** Brief **
Change every "icon" to "symbol" in the rows starting at the line containing "At what coordinates should I click to accomplish: Click the Time" and ending at the line containing "coord(485,593)". Give only those lines, with nothing else altered.
:: Task data
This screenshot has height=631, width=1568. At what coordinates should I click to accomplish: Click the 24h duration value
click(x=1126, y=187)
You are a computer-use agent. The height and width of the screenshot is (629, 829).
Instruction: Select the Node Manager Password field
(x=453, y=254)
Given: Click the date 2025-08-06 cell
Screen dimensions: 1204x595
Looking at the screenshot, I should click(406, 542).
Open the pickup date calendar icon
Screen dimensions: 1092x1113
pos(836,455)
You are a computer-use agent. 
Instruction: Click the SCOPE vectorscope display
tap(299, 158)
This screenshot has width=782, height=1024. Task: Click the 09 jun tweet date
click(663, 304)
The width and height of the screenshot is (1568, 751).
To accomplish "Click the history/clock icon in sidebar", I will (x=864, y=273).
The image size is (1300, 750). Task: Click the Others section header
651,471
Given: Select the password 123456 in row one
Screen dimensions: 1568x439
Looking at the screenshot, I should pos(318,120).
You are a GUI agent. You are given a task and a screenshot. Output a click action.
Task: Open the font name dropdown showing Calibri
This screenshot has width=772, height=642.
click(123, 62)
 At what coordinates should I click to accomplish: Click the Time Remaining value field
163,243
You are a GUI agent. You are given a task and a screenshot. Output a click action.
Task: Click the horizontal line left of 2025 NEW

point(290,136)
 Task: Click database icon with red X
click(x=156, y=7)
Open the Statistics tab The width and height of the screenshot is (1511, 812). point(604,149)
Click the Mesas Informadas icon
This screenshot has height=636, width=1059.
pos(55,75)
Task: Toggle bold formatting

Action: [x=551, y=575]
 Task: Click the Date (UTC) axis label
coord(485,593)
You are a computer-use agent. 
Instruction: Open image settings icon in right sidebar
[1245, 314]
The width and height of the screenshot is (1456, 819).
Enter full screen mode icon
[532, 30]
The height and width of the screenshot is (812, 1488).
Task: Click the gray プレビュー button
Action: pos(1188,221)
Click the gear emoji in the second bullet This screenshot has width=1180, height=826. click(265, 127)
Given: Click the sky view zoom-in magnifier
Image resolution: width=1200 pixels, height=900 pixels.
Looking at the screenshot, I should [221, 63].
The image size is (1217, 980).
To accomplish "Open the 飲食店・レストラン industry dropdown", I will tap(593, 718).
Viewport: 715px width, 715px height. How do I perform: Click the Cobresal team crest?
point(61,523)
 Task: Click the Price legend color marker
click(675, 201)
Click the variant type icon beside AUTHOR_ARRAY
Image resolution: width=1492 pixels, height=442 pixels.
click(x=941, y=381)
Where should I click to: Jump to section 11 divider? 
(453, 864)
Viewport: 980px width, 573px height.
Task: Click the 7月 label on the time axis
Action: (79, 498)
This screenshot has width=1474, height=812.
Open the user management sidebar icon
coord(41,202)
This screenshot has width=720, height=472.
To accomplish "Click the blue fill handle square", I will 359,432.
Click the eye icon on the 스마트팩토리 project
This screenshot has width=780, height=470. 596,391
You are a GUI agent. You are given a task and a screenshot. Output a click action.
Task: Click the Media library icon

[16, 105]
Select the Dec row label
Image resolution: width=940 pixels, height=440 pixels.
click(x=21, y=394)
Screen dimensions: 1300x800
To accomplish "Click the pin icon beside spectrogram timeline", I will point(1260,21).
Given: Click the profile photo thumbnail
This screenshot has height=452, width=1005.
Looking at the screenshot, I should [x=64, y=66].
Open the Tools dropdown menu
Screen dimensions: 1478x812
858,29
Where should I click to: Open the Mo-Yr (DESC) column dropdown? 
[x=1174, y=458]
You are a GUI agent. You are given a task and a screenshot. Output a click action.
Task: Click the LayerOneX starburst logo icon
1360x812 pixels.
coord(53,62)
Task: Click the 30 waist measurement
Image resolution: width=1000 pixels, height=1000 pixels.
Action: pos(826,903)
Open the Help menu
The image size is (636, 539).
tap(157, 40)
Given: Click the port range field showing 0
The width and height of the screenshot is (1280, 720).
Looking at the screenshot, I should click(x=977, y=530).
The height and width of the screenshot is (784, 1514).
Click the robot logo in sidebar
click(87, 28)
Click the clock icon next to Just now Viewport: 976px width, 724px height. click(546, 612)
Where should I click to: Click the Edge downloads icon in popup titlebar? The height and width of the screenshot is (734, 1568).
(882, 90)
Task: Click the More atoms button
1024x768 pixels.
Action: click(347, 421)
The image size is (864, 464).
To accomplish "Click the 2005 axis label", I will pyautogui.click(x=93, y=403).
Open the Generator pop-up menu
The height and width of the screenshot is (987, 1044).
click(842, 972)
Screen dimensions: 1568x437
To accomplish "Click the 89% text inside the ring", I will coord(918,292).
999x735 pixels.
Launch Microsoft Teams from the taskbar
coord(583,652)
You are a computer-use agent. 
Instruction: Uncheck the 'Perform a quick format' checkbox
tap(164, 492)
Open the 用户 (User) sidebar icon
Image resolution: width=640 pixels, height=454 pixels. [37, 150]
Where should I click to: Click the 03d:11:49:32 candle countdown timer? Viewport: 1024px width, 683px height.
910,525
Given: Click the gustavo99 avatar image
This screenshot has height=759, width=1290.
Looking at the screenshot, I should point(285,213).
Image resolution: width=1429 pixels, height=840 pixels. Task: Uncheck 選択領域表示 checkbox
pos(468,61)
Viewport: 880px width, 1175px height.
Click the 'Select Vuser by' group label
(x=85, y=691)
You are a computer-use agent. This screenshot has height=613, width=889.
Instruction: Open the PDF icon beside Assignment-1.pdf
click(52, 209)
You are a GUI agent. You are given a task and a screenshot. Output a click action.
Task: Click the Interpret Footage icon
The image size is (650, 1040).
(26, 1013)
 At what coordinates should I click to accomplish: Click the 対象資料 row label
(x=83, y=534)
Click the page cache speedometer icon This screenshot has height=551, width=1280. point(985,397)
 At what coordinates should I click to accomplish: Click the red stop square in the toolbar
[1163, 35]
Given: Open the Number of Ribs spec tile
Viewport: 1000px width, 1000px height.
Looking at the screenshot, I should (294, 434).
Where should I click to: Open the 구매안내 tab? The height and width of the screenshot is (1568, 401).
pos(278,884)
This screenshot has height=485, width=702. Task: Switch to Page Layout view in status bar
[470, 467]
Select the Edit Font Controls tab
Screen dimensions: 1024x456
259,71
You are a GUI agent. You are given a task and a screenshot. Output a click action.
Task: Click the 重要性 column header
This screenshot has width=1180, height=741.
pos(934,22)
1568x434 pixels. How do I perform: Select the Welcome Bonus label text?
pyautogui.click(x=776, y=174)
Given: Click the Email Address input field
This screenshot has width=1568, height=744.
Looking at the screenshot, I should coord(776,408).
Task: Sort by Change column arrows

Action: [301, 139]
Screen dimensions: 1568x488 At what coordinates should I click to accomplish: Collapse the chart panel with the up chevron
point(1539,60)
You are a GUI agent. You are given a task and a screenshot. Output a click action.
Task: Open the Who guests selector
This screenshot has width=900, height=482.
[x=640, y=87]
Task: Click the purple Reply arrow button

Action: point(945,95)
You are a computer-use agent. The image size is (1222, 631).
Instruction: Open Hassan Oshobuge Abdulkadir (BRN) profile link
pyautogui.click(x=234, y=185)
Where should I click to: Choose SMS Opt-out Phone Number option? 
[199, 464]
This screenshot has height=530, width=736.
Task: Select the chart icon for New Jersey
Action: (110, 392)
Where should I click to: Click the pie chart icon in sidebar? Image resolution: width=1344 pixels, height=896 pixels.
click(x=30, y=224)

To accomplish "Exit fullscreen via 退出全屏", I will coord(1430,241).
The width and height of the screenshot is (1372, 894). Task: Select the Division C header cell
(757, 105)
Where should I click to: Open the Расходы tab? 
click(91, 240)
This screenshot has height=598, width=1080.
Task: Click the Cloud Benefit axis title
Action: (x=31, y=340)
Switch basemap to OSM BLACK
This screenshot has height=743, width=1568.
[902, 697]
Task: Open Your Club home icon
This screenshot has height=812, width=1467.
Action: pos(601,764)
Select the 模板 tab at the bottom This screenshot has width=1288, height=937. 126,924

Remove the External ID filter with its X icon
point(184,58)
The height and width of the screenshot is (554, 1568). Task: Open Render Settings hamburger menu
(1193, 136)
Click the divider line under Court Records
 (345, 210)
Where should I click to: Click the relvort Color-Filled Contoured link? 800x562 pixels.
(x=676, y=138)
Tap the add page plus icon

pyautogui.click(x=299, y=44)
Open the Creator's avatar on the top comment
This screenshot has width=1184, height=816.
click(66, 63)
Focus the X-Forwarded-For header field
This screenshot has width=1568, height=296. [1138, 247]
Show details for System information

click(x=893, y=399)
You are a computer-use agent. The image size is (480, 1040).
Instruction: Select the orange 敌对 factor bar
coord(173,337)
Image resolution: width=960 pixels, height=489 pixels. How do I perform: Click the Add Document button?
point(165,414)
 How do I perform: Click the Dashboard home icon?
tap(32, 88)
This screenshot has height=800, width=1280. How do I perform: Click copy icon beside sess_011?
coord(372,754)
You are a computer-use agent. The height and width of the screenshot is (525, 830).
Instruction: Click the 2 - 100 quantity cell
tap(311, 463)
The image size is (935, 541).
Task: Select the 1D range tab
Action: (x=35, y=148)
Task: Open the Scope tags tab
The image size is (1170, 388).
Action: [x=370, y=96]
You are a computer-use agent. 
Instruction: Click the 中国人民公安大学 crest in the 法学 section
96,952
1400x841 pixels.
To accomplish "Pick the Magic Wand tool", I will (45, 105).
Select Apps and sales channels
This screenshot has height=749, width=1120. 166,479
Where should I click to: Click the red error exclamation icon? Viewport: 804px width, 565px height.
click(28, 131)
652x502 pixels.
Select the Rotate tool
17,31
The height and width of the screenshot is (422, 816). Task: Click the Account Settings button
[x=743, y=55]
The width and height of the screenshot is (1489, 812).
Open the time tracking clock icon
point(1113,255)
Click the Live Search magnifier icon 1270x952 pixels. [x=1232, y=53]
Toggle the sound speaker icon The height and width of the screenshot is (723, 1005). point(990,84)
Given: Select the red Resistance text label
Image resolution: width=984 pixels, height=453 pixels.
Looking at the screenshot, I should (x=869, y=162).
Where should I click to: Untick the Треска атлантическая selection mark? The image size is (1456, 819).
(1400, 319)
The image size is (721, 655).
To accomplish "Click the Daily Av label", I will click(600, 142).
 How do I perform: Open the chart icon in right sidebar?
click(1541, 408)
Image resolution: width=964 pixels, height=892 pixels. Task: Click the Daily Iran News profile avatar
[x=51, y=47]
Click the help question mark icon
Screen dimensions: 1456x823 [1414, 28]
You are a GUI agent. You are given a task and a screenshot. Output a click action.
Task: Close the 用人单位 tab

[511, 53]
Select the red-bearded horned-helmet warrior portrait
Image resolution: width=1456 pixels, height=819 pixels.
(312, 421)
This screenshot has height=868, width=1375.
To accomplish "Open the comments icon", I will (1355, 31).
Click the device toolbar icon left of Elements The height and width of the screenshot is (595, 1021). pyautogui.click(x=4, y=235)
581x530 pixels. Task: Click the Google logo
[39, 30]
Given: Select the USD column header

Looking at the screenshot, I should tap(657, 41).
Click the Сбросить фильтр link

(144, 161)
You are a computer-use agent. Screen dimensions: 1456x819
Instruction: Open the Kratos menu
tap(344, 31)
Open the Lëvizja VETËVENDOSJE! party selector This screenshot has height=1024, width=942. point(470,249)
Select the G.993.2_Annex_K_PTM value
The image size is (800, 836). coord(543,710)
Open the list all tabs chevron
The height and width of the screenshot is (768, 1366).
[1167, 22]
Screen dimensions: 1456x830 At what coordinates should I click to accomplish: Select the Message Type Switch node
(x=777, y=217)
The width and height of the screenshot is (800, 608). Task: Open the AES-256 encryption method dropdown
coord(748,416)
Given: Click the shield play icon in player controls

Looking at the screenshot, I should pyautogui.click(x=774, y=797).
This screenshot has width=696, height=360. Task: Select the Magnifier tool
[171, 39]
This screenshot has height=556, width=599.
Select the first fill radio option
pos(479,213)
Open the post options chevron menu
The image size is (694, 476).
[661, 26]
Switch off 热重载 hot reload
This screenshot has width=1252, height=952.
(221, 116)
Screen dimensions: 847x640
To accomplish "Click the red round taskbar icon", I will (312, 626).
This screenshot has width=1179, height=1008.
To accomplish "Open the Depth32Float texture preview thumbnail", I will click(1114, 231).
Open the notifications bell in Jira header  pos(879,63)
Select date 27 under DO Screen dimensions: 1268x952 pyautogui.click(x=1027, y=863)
::::
** Solution **
 At what coordinates should I click to accomplish: Click the Time Remaining value field
163,243
You are a GUI agent. You are given a task and a screenshot. Output a click action.
Task: Click the horizontal line left of 2025 NEW

point(290,136)
 Task: Click database symbol with red X
click(x=156, y=7)
Open the Statistics tab The width and height of the screenshot is (1511, 812). point(604,149)
Click the Mesas Informadas symbol
This screenshot has height=636, width=1059.
pos(55,75)
Task: Toggle bold formatting

Action: [x=551, y=575]
 Task: Click the Date (UTC) axis label
coord(485,593)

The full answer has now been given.